Not sure how to feel about this one, curious how others feel.

permissions.default.localhost->2 could at least get a wiki entry about this; one would already need a BlockLAN (on by default in assets.json) uBO list @@ scoped exception to get it working, and then allow the permission prompt.

Great point, thanks for bringing this up. Will do some testing. Honestly, instead of removing permissions.default.localhost, I think I'd rather remove/disable the Block LAN uBo list - I agree we shouldn't set both, and I think it's better to rely on native browser features for functionality like this over extensions where possible.

@celenity Thank you for your consideration.

cloudflare turnstile

can be tested e.g. here ->https://www.techspot.com/. I recall testing it in late December - it manifested as a intermittently stuck redirect, after automatically or manually ticking the captcha box. However I cannot reliably reproduce it now - the prompt informing of the redirect flashing multiple (2-3) times isn't ideal (I guess it does its job), but doesn't prevent the turnstile to eventually suceed. However, I tested with JIT disabled back then, but with stock Firefox settings now, so maybe the js check just sometimes timed out, on slow(er) hardware. Still not great, but reload (CTRL+R) eventually coerced it through (turnstile again->website).

permissions.default.localhost

As far as I can tell, the ui in about:preferences#privacy doesn't allow manually entering exceptions, and with 2 it doesn't show any indicator in urlbar, to add an 'allow' exception for current webpage. The BlockLAN list are mostly exceptions; all of them would break. IMHO 0 (default prompt) and keeping the list is a better choice, at least for now.

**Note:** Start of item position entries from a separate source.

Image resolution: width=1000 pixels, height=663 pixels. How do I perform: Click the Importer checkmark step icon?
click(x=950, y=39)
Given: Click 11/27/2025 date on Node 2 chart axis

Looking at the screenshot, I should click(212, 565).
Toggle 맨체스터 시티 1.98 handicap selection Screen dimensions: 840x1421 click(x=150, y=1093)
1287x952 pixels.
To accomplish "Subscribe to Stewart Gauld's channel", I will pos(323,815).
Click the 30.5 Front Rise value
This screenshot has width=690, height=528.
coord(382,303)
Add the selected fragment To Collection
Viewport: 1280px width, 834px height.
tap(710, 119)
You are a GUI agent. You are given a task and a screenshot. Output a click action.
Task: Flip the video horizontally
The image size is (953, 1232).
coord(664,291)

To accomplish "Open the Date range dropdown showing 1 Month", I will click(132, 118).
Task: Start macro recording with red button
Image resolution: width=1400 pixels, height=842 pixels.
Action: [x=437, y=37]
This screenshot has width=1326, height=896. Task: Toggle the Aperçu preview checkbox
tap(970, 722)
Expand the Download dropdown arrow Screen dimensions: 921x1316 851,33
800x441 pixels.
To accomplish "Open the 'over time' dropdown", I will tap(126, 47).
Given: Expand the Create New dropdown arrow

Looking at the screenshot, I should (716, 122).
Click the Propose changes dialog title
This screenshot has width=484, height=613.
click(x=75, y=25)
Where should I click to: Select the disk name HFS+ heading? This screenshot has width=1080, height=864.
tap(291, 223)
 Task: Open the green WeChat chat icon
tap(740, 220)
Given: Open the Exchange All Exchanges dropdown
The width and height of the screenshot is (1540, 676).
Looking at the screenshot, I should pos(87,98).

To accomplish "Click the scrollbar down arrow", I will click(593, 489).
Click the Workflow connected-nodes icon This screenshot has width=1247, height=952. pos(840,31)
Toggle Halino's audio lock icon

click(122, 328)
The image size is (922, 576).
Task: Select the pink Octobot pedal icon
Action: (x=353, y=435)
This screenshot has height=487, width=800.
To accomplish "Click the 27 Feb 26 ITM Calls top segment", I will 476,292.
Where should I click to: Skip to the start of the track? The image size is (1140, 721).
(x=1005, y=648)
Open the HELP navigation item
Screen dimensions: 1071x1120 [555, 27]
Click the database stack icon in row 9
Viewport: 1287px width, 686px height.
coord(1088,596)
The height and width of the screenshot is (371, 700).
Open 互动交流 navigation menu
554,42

btw, click'n'load-relevant entry

@degausser

As far as I can tell, the ui in about:preferences#privacy doesn't allow manually entering exceptions, and with 2 it doesn't show any indicator in urlbar, to add an 'allow' exception for current webpage. The BlockLAN list are mostly exceptions; all of them would break. IMHO 0 (default prompt) and keeping the list is a better choice, at least for now.

Yeah, I did some testing, and I'm inclined to agree with you. Fixed for next release: 62fb7dd81e.